• CONSIGNE A:
Réécrivez le passage de la tribune compris entre « Tribune de A.Pakoua » et « une vingtaine d’années. », bornes incluses, en changeant « volonté » en « détermination ».

++++++

Tribune de A.Pakoua

CENTRAFRIQUE : 1994 – 2015

Par Adolphe PAKOUA

D’aucuns se demanderont pourquoi un tel titre. La réponse est toute simple. C’est la volonté de faire appel à l’histoire pour comprendre le drame que vit le peuple centrafricain aujourd’hui. C’est aussi la volonté de faire de ce rappel une prise de conscience nationale, une prise de conscience internationale pour que ce qui s’est passé ailleurs ne puisse se reproduire en Centrafrique, à une échelle égale ou plus grande que celle que le monde a vue il y a de cela une vingtaine d’années.

Et qu’a vu le monde en 1994 ?

La réponse à cette question est aussi simple car le génocide du Rwanda ne peut s’effacer si facilement de la mémoire collective. Un drame où le monde entier a vu une tribu se lever pour exterminer à la machette ou par tout autre moyen pouvant porter la mort, une autre tribu avec laquelle elle avait cohabité, coexisté des années et des années durant, tout cela à cause de la manipulation des uns par les autres, au point de faire des manipulés, des êtres dépourvus de leurs sentiments humains et prêts à verser sans la moindre hésitation et sans le moindre frisson, le sang de leurs congénères.

Cet article a pour objet de ne pas oublier cette horreur, pour prévenir une autre horreur « en perspective ». Et ne pas oublier, c’est ne pas permettre un « éternel recommencement ».

1994, c’était donc le génocide du Rwanda avec toutes ses horreurs. On peut en toute logique se poser la question de savoir quelle leçon la communauté internationale a tirée de ce drame qui a touché la sensibilité de tout le monde. A-t-elle compris que son attitude, son absence de réaction a coûté la vie à des milliers d’hommes, de femmes et d’enfants ?

1994 en Centrafrique c’était le pouvoir de Patassé avec cette première expérience d’introduction de forces armées étrangères sur le sol national, couronnée par des viols, des tueries et des pillages commis par les troupes Zaïroises à la rescousse d’un pouvoir chancelant en pleine détresse.

Cette mauvaise inspiration va servir en 2003, de rampe de lancement à Bozize pour introduire à son tour, en Centrafrique, des troupes étrangères tchadiennes qui vont aussi se livrer à des exactions sur le peuple centrafricain, à travers des transfuges bizarrement appelés « zaraguinas ».

2013 a vu Djotodia rentrer en force à Bangui avec une armée hétéroclite dont il n’était pas le véritable chef, car chaque entité de ces hommes armés sans formation militaire, répondait aux ordres de son chef à elle, faisant que le pouvoir central n’avait de nom que sur le papier. Ainsi des sévices en tous genres vont constituer le quotidien des centrafricains, sur toute l’étendue du territoire.

La manipulation va consister à faire croire aux musulmans centrafricains que leur tour était arrivé, de gouverner le pays selon leurs règles. L’idée d’islamiser les populations va faire son chemin, confrontée au refus de la grande majorité, pour laisser la place à une interprétation de la crise en conflit inter-religieux.

++++++

• CONSIGNE B:
Transcrivez à l'identique les lignes des données brutes ci-dessous, de la toute première jusqu'à celle qui contient « pyautogui.click(x=117, y=213) », celle-ci comprise.

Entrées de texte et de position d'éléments

++++++

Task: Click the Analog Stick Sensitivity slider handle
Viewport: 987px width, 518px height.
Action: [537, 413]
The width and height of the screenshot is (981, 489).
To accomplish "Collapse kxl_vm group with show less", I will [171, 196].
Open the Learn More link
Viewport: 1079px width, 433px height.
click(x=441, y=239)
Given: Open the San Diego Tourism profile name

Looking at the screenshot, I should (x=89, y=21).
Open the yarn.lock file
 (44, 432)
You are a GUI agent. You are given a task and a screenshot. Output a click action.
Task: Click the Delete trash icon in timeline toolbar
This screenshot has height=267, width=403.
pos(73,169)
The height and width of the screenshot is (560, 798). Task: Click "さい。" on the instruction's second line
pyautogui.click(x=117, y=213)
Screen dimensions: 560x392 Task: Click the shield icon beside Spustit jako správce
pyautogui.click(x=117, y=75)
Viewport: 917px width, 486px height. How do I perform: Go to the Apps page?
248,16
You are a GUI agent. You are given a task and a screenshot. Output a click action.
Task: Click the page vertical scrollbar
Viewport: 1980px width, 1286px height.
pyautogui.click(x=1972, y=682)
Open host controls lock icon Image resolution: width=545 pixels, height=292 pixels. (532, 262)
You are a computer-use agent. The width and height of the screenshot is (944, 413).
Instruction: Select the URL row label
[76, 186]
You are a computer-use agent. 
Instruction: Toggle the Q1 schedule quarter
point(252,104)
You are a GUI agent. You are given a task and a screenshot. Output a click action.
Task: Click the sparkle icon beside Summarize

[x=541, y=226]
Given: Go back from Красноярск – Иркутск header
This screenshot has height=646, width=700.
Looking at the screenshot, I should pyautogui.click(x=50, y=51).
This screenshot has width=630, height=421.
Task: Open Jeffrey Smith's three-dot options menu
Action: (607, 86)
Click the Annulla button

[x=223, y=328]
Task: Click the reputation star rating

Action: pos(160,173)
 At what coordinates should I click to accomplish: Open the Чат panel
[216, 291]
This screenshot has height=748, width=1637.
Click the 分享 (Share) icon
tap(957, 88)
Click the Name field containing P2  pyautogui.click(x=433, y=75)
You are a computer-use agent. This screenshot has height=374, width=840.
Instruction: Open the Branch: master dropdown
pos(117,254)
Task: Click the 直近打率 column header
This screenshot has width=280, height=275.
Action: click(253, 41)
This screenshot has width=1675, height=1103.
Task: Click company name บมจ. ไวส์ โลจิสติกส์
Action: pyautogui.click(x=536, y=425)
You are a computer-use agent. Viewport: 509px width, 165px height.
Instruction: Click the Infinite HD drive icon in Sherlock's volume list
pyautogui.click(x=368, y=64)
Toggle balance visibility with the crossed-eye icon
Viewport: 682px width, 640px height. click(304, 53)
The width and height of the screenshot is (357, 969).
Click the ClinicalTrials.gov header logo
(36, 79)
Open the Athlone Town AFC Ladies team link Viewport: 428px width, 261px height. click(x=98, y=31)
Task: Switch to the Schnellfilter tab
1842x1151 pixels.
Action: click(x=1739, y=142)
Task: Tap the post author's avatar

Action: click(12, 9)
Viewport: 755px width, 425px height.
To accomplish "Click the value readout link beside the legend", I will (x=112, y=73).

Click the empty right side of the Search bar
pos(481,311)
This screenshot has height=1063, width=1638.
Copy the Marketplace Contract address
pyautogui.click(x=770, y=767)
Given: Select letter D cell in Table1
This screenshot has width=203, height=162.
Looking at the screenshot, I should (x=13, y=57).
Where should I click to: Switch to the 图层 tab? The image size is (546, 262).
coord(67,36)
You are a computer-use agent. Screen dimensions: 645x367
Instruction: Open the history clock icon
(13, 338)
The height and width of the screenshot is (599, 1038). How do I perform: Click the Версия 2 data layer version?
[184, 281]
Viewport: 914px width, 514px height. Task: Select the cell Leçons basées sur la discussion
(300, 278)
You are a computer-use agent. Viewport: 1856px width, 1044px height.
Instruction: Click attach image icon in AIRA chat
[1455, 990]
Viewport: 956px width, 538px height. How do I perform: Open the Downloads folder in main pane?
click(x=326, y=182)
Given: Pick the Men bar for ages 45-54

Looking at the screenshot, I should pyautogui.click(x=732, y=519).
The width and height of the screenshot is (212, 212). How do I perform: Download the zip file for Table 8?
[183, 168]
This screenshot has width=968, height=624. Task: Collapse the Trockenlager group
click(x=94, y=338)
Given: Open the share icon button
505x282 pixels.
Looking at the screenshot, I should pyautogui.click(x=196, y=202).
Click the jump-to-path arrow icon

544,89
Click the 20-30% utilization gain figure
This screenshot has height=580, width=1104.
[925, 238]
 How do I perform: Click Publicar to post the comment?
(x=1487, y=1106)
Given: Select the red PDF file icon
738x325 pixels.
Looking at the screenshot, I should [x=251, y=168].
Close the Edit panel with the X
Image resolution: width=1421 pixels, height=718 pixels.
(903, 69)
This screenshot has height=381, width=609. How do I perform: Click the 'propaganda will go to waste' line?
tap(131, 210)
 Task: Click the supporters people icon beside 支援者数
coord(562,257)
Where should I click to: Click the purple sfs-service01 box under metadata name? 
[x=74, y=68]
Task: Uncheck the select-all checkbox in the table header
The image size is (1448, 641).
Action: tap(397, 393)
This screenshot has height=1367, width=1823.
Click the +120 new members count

++++++

• CORRIGÉ A:
Tribune de A.Pakoua

CENTRAFRIQUE : 1994 – 2015

Par Adolphe PAKOUA

D’aucuns se demanderont pourquoi un tel titre. La réponse est toute simple. C’est la détermination de faire appel à l’histoire pour comprendre le drame que vit le peuple centrafricain aujourd’hui. C’est aussi la détermination de faire de ce rappel une prise de conscience nationale, une prise de conscience internationale pour que ce qui s’est passé ailleurs ne puisse se reproduire en Centrafrique, à une échelle égale ou plus grande que celle que le monde a vue il y a de cela une vingtaine d’années.

• CORRIGÉ B:
Task: Click the Analog Stick Sensitivity slider handle
Viewport: 987px width, 518px height.
Action: [537, 413]
The width and height of the screenshot is (981, 489).
To accomplish "Collapse kxl_vm group with show less", I will [171, 196].
Open the Learn More link
Viewport: 1079px width, 433px height.
click(x=441, y=239)
Given: Open the San Diego Tourism profile name

Looking at the screenshot, I should (x=89, y=21).
Open the yarn.lock file
 (44, 432)
You are a GUI agent. You are given a task and a screenshot. Output a click action.
Task: Click the Delete trash icon in timeline toolbar
This screenshot has height=267, width=403.
pos(73,169)
The height and width of the screenshot is (560, 798). Task: Click "さい。" on the instruction's second line
pyautogui.click(x=117, y=213)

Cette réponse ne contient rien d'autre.